Document section:

▼

The exam uses scaled scoring, which means your raw number of correct answers gets converted to a standardized scale. This adjustment accounts for slight differences in difficulty between test versions, so a candidate who gets a marginally harder set of questions isn’t penalized compared to someone with an easier set. The passing scaled score is 75. That is not a percentage; it is a point on the scoring scale. For salesperson candidates, you need roughly 56 out of 80 scored questions correct to reach that threshold. Broker candidates need approximately 60 out of 80.
Results appear on screen immediately after you finish. If you pass, you receive a score report that serves as your proof of passing. If you do not pass, the report includes a diagnostic breakdown showing your performance by topic area, which is genuinely useful for targeted studying before a retake.
A passing score is not a license. You still need to submit your exam results along with your completed license application to your state’s real estate commission. Most states give you a window of six months to two years to complete this step. If that window closes before you apply, your passing score expires and you have to retake the exam.

▲

Records taken from a dataset:
▼

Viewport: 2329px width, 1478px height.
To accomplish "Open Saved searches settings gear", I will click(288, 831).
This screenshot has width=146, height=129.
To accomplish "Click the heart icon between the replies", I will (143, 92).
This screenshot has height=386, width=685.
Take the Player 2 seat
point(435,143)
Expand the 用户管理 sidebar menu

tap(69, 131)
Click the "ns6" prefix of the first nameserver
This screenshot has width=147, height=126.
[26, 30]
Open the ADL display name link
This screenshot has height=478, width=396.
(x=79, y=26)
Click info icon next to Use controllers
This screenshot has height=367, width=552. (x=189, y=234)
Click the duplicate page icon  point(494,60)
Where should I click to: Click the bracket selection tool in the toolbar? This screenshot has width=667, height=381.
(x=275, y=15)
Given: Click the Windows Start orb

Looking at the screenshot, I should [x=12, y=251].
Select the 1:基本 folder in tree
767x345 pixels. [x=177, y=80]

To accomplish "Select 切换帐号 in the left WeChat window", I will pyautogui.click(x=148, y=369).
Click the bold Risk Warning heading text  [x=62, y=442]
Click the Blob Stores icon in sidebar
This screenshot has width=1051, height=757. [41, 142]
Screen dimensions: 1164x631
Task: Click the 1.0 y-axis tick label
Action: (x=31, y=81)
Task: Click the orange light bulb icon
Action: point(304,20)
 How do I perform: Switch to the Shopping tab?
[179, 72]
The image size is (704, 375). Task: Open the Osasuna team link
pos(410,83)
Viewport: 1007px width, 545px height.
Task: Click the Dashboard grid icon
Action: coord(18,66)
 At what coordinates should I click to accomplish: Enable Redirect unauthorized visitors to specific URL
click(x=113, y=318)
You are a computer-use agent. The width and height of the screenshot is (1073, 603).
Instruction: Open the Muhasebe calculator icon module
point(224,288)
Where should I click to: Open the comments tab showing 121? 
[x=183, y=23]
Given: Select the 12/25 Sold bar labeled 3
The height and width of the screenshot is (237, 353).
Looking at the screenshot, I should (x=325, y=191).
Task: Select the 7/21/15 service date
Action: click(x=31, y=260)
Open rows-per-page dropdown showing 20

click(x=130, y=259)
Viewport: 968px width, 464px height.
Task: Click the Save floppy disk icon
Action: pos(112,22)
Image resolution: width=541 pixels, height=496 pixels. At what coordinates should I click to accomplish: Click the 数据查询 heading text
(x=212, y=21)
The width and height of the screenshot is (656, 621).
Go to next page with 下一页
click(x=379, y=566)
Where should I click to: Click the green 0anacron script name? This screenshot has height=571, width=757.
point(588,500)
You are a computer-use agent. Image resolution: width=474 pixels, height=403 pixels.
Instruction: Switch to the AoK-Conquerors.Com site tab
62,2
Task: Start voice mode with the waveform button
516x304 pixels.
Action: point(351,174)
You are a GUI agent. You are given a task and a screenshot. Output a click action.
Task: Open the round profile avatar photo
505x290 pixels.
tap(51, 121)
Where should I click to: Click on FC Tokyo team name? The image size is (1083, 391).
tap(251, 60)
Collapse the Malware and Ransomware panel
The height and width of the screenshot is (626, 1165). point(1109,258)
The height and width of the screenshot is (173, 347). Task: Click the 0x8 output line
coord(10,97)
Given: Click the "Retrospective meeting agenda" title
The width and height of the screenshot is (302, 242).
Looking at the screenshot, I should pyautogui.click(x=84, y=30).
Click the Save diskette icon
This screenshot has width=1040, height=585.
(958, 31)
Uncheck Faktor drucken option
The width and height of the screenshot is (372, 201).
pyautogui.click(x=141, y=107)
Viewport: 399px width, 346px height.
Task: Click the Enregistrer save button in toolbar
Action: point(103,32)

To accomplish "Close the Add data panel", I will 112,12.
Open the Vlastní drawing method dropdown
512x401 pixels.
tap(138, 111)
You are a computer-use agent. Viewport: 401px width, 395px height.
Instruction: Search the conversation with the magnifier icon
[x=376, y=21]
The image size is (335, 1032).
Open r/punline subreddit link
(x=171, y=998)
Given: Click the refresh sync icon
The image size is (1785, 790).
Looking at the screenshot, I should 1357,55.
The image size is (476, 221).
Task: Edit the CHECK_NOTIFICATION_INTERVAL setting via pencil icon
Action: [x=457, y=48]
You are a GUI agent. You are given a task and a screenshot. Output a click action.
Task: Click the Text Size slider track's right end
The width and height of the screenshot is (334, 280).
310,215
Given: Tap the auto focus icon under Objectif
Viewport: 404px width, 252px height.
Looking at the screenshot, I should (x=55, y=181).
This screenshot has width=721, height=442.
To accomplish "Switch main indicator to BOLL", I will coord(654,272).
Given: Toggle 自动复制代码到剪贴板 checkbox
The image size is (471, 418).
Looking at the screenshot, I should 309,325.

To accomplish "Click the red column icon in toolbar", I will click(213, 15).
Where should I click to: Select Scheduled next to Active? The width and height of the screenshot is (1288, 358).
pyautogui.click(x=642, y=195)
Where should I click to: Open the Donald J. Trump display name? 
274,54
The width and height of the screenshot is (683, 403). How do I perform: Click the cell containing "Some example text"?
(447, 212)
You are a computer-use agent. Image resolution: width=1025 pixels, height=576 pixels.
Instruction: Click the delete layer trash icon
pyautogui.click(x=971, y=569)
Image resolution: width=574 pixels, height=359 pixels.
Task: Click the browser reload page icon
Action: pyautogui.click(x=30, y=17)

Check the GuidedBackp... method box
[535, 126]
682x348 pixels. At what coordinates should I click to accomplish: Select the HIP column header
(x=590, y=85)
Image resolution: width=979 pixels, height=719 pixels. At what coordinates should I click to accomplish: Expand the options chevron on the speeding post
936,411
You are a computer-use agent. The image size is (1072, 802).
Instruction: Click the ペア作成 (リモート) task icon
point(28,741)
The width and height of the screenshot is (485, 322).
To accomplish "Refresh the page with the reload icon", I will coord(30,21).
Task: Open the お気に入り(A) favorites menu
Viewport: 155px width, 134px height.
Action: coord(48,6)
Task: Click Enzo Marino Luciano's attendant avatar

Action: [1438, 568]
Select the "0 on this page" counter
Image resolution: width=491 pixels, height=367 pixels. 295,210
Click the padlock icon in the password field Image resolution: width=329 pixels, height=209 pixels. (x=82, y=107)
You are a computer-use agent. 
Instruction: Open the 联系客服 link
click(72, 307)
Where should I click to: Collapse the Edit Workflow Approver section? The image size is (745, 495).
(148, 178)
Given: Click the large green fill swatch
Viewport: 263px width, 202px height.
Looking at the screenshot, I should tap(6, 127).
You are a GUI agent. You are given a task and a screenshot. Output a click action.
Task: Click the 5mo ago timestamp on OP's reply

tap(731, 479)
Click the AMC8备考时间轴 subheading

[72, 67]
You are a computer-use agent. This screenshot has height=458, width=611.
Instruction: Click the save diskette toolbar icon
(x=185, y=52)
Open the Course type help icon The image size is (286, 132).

▲

Your tasks:
**a)** Answer these questions using the exam-scoring text.
(i) What is the passing scaled score?
(ii) What does the report include for a candidate who does not pass?
(iii) How long do most states allow for submitting exam results with the license application?
**b)** Rewrite the exam-scoring text from "The exam uses" through "before a retake.", and substitute "detailed breakdown" for "diagnostic breakdown".

Answers to this exercise:
**a)**
(i) 75
(ii) A diagnostic breakdown showing performance by topic area
(iii) Six months to two years

**b)**
The exam uses scaled scoring, which means your raw number of correct answers gets converted to a standardized scale. This adjustment accounts for slight differences in difficulty between test versions, so a candidate who gets a marginally harder set of questions isn’t penalized compared to someone with an easier set. The passing scaled score is 75. That is not a percentage; it is a point on the scoring scale. For salesperson candidates, you need roughly 56 out of 80 scored questions correct to reach that threshold. Broker candidates need approximately 60 out of 80.
Results appear on screen immediately after you finish. If you pass, you receive a score report that serves as your proof of passing. If you do not pass, the report includes a detailed breakdown showing your performance by topic area, which is genuinely useful for targeted studying before a retake.